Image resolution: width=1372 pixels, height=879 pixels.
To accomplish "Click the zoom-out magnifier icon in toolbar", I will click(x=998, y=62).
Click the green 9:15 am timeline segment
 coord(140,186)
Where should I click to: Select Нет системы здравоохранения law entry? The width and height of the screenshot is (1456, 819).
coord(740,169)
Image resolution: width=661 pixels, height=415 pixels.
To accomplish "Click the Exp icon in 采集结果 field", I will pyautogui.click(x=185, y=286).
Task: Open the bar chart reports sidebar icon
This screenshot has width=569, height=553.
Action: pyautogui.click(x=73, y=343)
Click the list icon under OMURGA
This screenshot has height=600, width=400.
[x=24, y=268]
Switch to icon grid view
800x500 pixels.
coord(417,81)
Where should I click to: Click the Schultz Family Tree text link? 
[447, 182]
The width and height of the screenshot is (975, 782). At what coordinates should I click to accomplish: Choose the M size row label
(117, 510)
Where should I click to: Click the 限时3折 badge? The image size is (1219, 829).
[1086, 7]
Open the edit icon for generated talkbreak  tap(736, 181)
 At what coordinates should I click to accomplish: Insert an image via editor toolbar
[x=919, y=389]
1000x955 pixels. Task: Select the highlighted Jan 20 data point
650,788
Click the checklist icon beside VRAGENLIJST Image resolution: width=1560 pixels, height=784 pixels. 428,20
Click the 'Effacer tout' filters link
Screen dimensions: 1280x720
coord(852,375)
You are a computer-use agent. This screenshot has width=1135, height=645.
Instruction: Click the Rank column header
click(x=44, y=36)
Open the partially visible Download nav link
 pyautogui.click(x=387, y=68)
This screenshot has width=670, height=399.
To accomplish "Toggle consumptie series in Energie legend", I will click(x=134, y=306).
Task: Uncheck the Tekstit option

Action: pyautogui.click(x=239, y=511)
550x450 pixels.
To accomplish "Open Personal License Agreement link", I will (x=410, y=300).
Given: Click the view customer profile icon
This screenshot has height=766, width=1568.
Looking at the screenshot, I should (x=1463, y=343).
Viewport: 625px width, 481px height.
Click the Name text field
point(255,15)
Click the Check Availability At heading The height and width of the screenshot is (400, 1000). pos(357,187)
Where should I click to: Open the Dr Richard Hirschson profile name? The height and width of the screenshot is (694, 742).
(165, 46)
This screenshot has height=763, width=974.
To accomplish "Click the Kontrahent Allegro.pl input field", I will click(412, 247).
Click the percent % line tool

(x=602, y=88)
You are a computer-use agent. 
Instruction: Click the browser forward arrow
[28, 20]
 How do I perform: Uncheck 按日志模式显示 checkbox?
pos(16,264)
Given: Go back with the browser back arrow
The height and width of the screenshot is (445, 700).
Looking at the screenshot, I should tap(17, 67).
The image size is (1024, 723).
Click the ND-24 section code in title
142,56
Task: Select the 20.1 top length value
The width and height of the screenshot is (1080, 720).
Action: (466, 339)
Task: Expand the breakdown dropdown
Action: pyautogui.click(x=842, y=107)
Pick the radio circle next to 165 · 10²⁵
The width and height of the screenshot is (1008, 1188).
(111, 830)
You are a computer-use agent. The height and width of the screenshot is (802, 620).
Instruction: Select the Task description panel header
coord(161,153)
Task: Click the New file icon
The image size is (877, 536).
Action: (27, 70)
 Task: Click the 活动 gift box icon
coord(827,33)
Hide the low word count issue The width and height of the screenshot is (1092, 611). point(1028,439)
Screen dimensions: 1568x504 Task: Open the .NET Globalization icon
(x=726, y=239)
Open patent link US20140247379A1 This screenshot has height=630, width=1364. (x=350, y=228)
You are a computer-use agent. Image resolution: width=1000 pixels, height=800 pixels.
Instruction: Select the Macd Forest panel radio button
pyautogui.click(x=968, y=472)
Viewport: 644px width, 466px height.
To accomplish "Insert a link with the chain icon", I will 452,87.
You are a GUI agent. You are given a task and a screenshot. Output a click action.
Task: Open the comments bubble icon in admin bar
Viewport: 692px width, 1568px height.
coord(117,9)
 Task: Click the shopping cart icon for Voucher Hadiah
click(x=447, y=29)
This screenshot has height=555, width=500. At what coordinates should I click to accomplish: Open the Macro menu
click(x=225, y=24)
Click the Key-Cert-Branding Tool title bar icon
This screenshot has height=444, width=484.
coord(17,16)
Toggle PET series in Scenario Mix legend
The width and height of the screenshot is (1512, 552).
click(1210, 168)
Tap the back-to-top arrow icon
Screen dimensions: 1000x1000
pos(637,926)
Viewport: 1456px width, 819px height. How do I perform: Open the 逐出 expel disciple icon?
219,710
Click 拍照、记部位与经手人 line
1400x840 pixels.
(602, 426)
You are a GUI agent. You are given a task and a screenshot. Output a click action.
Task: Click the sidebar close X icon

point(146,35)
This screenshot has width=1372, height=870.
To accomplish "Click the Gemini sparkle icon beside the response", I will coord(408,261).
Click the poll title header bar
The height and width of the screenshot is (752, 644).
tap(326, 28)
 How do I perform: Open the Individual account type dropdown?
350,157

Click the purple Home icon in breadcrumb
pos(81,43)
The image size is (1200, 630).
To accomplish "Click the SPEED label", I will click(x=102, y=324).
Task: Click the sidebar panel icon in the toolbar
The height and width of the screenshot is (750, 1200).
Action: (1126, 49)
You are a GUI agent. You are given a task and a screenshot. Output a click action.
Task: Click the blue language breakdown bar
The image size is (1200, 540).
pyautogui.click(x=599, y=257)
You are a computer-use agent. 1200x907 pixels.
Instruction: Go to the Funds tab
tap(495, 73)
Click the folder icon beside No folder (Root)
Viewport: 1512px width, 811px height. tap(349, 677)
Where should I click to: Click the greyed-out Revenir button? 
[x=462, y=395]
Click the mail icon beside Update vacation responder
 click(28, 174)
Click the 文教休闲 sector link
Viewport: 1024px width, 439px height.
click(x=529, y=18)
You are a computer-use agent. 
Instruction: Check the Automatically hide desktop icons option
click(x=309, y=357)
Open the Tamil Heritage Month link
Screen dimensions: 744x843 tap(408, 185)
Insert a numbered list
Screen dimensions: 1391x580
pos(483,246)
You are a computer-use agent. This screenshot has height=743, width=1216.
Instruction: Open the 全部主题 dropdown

· · · ·

• Your objective
Give a word-for-word copy of the records.

• Expected answer
Image resolution: width=1372 pixels, height=879 pixels.
To accomplish "Click the zoom-out magnifier icon in toolbar", I will click(x=998, y=62).
Click the green 9:15 am timeline segment
 coord(140,186)
Where should I click to: Select Нет системы здравоохранения law entry? The width and height of the screenshot is (1456, 819).
coord(740,169)
Image resolution: width=661 pixels, height=415 pixels.
To accomplish "Click the Exp icon in 采集结果 field", I will pyautogui.click(x=185, y=286).
Task: Open the bar chart reports sidebar icon
This screenshot has width=569, height=553.
Action: pyautogui.click(x=73, y=343)
Click the list icon under OMURGA
This screenshot has height=600, width=400.
[x=24, y=268]
Switch to icon grid view
800x500 pixels.
coord(417,81)
Where should I click to: Click the Schultz Family Tree text link? 
[447, 182]
The width and height of the screenshot is (975, 782). At what coordinates should I click to accomplish: Choose the M size row label
(117, 510)
Where should I click to: Click the 限时3折 badge? The image size is (1219, 829).
[1086, 7]
Open the edit icon for generated talkbreak  tap(736, 181)
 At what coordinates should I click to accomplish: Insert an image via editor toolbar
[x=919, y=389]
1000x955 pixels. Task: Select the highlighted Jan 20 data point
650,788
Click the checklist icon beside VRAGENLIJST Image resolution: width=1560 pixels, height=784 pixels. 428,20
Click the 'Effacer tout' filters link
Screen dimensions: 1280x720
coord(852,375)
You are a computer-use agent. This screenshot has width=1135, height=645.
Instruction: Click the Rank column header
click(x=44, y=36)
Open the partially visible Download nav link
 pyautogui.click(x=387, y=68)
This screenshot has width=670, height=399.
To accomplish "Toggle consumptie series in Energie legend", I will click(x=134, y=306).
Task: Uncheck the Tekstit option

Action: pyautogui.click(x=239, y=511)
550x450 pixels.
To accomplish "Open Personal License Agreement link", I will (x=410, y=300).
Given: Click the view customer profile icon
This screenshot has height=766, width=1568.
Looking at the screenshot, I should (x=1463, y=343).
Viewport: 625px width, 481px height.
Click the Name text field
point(255,15)
Click the Check Availability At heading The height and width of the screenshot is (400, 1000). pos(357,187)
Where should I click to: Open the Dr Richard Hirschson profile name? The height and width of the screenshot is (694, 742).
(165, 46)
This screenshot has height=763, width=974.
To accomplish "Click the Kontrahent Allegro.pl input field", I will click(412, 247).
Click the percent % line tool

(x=602, y=88)
You are a computer-use agent. 
Instruction: Click the browser forward arrow
[28, 20]
 How do I perform: Uncheck 按日志模式显示 checkbox?
pos(16,264)
Given: Go back with the browser back arrow
The height and width of the screenshot is (445, 700).
Looking at the screenshot, I should tap(17, 67).
The image size is (1024, 723).
Click the ND-24 section code in title
142,56
Task: Select the 20.1 top length value
The width and height of the screenshot is (1080, 720).
Action: (466, 339)
Task: Expand the breakdown dropdown
Action: pyautogui.click(x=842, y=107)
Pick the radio circle next to 165 · 10²⁵
The width and height of the screenshot is (1008, 1188).
(111, 830)
You are a computer-use agent. The height and width of the screenshot is (802, 620).
Instruction: Select the Task description panel header
coord(161,153)
Task: Click the New file icon
The image size is (877, 536).
Action: (27, 70)
 Task: Click the 活动 gift box icon
coord(827,33)
Hide the low word count issue The width and height of the screenshot is (1092, 611). point(1028,439)
Screen dimensions: 1568x504 Task: Open the .NET Globalization icon
(x=726, y=239)
Open patent link US20140247379A1 This screenshot has height=630, width=1364. (x=350, y=228)
You are a computer-use agent. Image resolution: width=1000 pixels, height=800 pixels.
Instruction: Select the Macd Forest panel radio button
pyautogui.click(x=968, y=472)
Viewport: 644px width, 466px height.
To accomplish "Insert a link with the chain icon", I will 452,87.
You are a GUI agent. You are given a task and a screenshot. Output a click action.
Task: Open the comments bubble icon in admin bar
Viewport: 692px width, 1568px height.
coord(117,9)
 Task: Click the shopping cart icon for Voucher Hadiah
click(x=447, y=29)
This screenshot has height=555, width=500. At what coordinates should I click to accomplish: Open the Macro menu
click(x=225, y=24)
Click the Key-Cert-Branding Tool title bar icon
This screenshot has height=444, width=484.
coord(17,16)
Toggle PET series in Scenario Mix legend
The width and height of the screenshot is (1512, 552).
click(1210, 168)
Tap the back-to-top arrow icon
Screen dimensions: 1000x1000
pos(637,926)
Viewport: 1456px width, 819px height. How do I perform: Open the 逐出 expel disciple icon?
219,710
Click 拍照、记部位与经手人 line
1400x840 pixels.
(602, 426)
You are a GUI agent. You are given a task and a screenshot. Output a click action.
Task: Click the sidebar close X icon

point(146,35)
This screenshot has width=1372, height=870.
To accomplish "Click the Gemini sparkle icon beside the response", I will coord(408,261).
Click the poll title header bar
The height and width of the screenshot is (752, 644).
tap(326, 28)
 How do I perform: Open the Individual account type dropdown?
350,157

Click the purple Home icon in breadcrumb
pos(81,43)
The image size is (1200, 630).
To accomplish "Click the SPEED label", I will click(x=102, y=324).
Task: Click the sidebar panel icon in the toolbar
The height and width of the screenshot is (750, 1200).
Action: (1126, 49)
You are a GUI agent. You are given a task and a screenshot. Output a click action.
Task: Click the blue language breakdown bar
The image size is (1200, 540).
pyautogui.click(x=599, y=257)
You are a computer-use agent. 1200x907 pixels.
Instruction: Go to the Funds tab
tap(495, 73)
Click the folder icon beside No folder (Root)
Viewport: 1512px width, 811px height. tap(349, 677)
Where should I click to: Click the greyed-out Revenir button? 
[x=462, y=395]
Click the mail icon beside Update vacation responder
 click(28, 174)
Click the 文教休闲 sector link
Viewport: 1024px width, 439px height.
click(x=529, y=18)
You are a computer-use agent. 
Instruction: Check the Automatically hide desktop icons option
click(x=309, y=357)
Open the Tamil Heritage Month link
Screen dimensions: 744x843 tap(408, 185)
Insert a numbered list
Screen dimensions: 1391x580
pos(483,246)
You are a computer-use agent. This screenshot has height=743, width=1216.
Instruction: Open the 全部主题 dropdown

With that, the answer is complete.